Aquí resucitó, y así lo demuestran el sudario y los tejidos sepulcrales’.
Después
del traslado a la capital, el mandylion
permaneció en Constantinopla y muy pronto se convirtió en el símbolo mismo de
la ciudad, una especie de sumo protector, que lucía también en los estandartes
del ejército; la mentalidad religiosa bizantina lo identificó con la Eucaristía , o el Cuerpo
de Cristo, y lo reprodujo en una incalculable cantidad de copias. A partir de
entonces, el mundo bizantino desarrolló una verdadera pasión por las
características físicas de Jesús; era un poco como querer reaccionar a siglos
de una cultura que por muchos motivos las había ignorado, cuando no
directamente negado. Gracias al estudio de las reliquias lograban captar su
altura: fuera de la basílica de Santa Sofía se
había erigido una reproducción de la cruz en tamaño natural, llamada
“cruz de la medida” (crux mensuralis),
que permitía a todos contemplarlo en su verdadera talla.

*TAREA 1*. Enumera todo aquello en que, según el texto sobre el mandylion, se convirtió este en Constantinopla o aquello con lo que se lo identificó.
*TAREA 2*. Prolonga el texto sobre el mandylion a partir de su última oración.

*DATOS PROPORCIONADOS*.
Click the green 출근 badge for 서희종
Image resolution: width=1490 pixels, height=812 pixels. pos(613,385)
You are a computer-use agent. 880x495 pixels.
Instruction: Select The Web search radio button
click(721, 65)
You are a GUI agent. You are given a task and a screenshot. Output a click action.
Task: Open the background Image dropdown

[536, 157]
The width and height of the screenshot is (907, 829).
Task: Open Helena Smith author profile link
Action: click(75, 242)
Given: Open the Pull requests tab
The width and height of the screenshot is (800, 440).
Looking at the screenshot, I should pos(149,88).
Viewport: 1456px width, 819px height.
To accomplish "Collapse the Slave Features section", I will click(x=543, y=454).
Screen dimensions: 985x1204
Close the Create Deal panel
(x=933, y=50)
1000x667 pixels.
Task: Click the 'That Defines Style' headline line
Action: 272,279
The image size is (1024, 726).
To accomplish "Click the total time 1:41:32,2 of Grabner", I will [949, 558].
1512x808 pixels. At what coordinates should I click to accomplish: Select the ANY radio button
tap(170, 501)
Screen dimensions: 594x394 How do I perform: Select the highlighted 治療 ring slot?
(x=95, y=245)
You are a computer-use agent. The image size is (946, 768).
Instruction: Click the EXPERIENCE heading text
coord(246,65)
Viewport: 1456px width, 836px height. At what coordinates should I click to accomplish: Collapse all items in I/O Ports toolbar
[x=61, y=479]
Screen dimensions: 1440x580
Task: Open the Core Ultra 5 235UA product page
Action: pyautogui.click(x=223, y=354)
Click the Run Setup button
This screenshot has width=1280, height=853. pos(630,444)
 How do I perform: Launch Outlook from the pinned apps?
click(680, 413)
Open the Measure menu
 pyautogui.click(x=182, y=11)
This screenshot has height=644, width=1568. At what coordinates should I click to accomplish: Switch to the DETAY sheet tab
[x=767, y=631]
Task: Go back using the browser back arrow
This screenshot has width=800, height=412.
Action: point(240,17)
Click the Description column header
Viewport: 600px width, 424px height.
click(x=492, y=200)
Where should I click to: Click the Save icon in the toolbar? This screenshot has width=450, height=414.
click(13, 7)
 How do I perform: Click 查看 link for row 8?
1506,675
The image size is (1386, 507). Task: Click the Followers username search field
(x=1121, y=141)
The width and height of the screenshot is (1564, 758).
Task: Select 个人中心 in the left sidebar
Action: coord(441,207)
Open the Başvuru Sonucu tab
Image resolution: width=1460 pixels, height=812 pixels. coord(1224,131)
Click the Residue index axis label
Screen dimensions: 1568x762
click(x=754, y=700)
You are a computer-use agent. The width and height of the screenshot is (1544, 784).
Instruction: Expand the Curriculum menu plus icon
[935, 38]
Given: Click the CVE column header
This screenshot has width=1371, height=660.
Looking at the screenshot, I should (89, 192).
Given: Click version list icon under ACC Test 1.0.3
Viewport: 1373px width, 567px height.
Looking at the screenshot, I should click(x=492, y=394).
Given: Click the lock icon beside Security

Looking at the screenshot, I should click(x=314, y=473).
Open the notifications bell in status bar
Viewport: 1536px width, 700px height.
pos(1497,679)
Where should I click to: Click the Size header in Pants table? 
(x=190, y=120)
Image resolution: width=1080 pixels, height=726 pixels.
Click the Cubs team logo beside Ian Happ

*RESPUESTA 1*.
- El símbolo mismo de la ciudad
- Una especie de sumo protector
- La Eucaristía, o el Cuerpo de Cristo

*RESPUESTA 2*.
La
colección imperial de Faro se llenó de testimonios de todo tipo, incluidos
algunos (como los pañales del Niño o la leche de la Virgen ) que hoy hacen
sonreír; sin embargo, esto no debe hacernos olvidar el enorme valor histórico
de su presencia: quienes los buscaban y los apreciaban no eran por cierto
campesinos ignorantes, sino los intelectuales más importantes de la época. Al
redescubrimiento de esta dimensión humana de Jesús, que durante tanto tiempo el
mundo cristiano de Oriente había ignorado, se unía la experiencia de una
profunda conmoción. En el fondo, la novedad absoluta del cristianismo residía
en el hecho de que Dios se había puesto a caminar entre la gente: el texto
griego del Evangelio de Juan dice literalmente: “La Palabra se hizo carne y
puso su Morada entre nosotros”. Contemplar los pañales del Niño era recordar
que el Cristo había sido un recién nacido como todos los demás, y María, a
quien los bizantinos llamaban Madre de Dios, lo había cuidado con ternura, lo
mismo que hacen las otras madres con sus hijos. Determinados objetos mostraban
que Dios considera al hombre su prójimo y que está a su alcance; y los
relacionamos con la Pasión
decían también otra cosa: que seguramente en el enfermo, en el moribundo, en la
persona abrumada por el sufrimiento, en los rostros de todos aquellos que
durante las adversidades de la vida se superponen al rostro irreconocible de
Cristo, hay algo de divino.
El
traslado del mandylion a la capital
fue un acontecimiento memorable, con ocasión del cual se produjeron muchos
escritos. El estudio de estas fuentes demuestra que son especialmente
interesantes: en efecto, la descripción de mandylion
y de su historia tal como se la relataba en la época de Constantino VII no
coincide del todo con lo que se sabía a partir de las fuentes más antiguas.
Hacen aquí aparición cosas distintas, detalles que parecen puestos adrede para
“actualizar” la leyenda a la luz de una nueva y desconcertante verdad.